Patrol - pieśń, tekst, wykonanie
Pieśń partyzancka Patrol została napisana już pod zakończeniu II Wojny Światowej, w rekonstruowanym oddziale 6 Brygady Wileńskiej AK. Autor pieśni Patrol jest nieznany, tekst został odnaleziony przez agenta UB przy ciele jednego z partyzantów. Pieśń Patrol opisuje walkę oddziału dowodzonego przez kapitana Władysława Łukasiuka "Młota", z wrogami współpracującymi z bolszewickim okupantem.
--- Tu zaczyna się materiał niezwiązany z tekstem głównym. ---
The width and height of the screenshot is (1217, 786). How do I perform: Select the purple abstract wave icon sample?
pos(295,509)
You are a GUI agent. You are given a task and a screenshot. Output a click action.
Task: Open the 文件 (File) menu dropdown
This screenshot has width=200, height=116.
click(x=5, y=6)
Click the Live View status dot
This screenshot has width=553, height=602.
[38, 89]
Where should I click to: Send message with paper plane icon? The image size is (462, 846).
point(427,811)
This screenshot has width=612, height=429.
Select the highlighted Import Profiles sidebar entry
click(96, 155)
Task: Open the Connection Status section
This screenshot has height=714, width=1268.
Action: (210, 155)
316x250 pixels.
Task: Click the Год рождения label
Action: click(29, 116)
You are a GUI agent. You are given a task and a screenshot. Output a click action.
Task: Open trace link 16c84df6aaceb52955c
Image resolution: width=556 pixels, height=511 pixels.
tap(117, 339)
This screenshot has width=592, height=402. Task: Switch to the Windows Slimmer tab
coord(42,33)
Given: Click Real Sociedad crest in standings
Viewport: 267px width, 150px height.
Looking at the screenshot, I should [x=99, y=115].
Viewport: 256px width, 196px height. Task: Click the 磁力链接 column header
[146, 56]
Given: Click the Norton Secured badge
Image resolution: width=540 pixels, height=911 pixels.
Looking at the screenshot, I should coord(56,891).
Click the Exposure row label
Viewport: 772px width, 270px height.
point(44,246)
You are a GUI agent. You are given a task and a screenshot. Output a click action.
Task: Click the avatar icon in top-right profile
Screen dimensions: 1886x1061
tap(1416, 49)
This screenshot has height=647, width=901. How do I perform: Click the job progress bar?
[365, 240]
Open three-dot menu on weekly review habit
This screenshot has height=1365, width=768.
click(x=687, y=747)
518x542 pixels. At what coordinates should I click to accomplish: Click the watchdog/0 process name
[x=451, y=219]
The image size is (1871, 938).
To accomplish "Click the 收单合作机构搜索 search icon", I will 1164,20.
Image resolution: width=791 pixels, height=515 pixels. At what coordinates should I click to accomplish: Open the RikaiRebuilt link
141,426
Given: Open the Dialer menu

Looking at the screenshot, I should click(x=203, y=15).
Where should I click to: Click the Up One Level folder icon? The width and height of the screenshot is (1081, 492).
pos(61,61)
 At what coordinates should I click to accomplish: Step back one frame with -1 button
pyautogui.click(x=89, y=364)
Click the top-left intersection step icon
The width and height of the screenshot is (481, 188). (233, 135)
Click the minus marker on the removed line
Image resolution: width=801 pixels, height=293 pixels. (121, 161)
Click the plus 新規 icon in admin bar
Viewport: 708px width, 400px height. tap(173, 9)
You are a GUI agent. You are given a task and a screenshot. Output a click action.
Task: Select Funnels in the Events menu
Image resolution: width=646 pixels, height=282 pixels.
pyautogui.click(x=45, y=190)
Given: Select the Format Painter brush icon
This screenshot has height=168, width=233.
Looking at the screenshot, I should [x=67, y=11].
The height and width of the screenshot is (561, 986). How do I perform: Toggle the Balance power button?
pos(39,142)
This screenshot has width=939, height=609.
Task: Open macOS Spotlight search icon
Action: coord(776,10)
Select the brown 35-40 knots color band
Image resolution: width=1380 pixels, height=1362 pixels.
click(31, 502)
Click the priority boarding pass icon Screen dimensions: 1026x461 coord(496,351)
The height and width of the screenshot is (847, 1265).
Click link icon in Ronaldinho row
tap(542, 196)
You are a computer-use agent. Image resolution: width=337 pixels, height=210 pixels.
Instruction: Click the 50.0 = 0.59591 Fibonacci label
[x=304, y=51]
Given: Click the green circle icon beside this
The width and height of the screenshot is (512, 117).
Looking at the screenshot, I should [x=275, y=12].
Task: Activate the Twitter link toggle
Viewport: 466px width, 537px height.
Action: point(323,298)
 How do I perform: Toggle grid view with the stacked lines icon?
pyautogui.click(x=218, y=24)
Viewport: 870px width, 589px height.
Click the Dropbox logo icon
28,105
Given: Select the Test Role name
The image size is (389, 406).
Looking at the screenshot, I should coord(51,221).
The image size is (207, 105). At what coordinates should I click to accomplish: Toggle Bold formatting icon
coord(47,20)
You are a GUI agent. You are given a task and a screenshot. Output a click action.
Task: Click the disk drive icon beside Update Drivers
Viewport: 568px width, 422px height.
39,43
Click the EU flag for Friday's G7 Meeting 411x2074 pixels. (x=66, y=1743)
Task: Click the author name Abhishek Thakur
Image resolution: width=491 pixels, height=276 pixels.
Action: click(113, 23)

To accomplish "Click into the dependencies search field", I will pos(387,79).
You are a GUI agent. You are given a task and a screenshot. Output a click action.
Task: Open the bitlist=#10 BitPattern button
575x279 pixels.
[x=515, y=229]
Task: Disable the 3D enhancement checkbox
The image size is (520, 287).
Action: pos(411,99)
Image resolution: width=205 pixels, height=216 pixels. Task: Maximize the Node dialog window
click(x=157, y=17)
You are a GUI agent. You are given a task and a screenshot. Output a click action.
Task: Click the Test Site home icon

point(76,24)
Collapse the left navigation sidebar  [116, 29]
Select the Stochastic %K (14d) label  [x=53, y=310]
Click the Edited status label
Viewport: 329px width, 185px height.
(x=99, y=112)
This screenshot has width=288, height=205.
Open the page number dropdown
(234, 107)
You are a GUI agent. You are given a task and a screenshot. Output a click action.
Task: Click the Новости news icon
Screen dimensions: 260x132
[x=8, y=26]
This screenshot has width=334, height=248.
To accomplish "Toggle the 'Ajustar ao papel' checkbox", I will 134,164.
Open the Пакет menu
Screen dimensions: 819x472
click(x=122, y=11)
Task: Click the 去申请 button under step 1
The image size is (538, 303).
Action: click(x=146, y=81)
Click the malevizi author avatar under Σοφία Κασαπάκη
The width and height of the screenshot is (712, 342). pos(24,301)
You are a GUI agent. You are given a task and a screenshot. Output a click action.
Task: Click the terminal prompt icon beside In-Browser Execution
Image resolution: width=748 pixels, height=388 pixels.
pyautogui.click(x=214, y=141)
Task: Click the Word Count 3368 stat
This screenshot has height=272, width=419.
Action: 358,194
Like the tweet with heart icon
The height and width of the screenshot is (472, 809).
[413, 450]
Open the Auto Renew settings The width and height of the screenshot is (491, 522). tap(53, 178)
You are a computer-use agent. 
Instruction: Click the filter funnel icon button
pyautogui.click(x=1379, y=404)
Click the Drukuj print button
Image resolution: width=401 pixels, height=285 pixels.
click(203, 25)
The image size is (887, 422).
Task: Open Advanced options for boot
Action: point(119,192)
Pieśń Patrol znalazła się na płycie zespołu De Press wydanej w 2009 roku, dzięki czemu utwór przebił się do szerszej publiczności i po raz pierwszy trafił do śpiewników żołnierskich.
Patrol - tekst
1. Strumienie deszczu z nieba spływają,
pasmami wody na falę zbóż,
chylą się zboża przez nich ciśnięte,
a nie postrzeżesz polnych tu grusz.
2. Pod falą zboża w bruździe się kryje,
patrol żandarmów, dowódca „Młot”.
swoje „derkacze” w dłoniach ściskają,
a oczy ognie rzucają w lot.
3. Ich to nie męczy, że mundur mokry,
że w but dziurawy woda się pcha,
lecz w sercu ogień mocny się pali,
on cel swój drogi prześwietnie zna.
4. Pod wiatr zgłuszone szumy motorów.
to szosą auto pomyka w dal,
z niego wystają lufy „dziekciarów”,
z nimi złączony ohydny wróg.
5. Z auta zanosi się płacz niewieści,
a z nim się miesza przekleństw grad,
ubowiec – bestia krzywdzi więzionych,
krwią ściekający Polak-nasz brat.
6. Serca nam ranią braci cierpienia
twarze wylękłe, gdy widzą nas,
a drzwi częstokroć są nam zamknięte,
żal z trwogą żyje u ludzi mas.
7. Terror nie zmieni nas, ni krwi strugi
idziemy rozbić krwiożerczą dłoń,
gdy zginie jeden, nastąpi drugi,
kroczymy w bliznach do Wolności bram.
8. Lecz ta godzina słuszna wybije,
w niej się rozlegnie wystrzałów huk,
czerwona hydra marnie zaginie,
A sędzią prawym będzie sam Bóg.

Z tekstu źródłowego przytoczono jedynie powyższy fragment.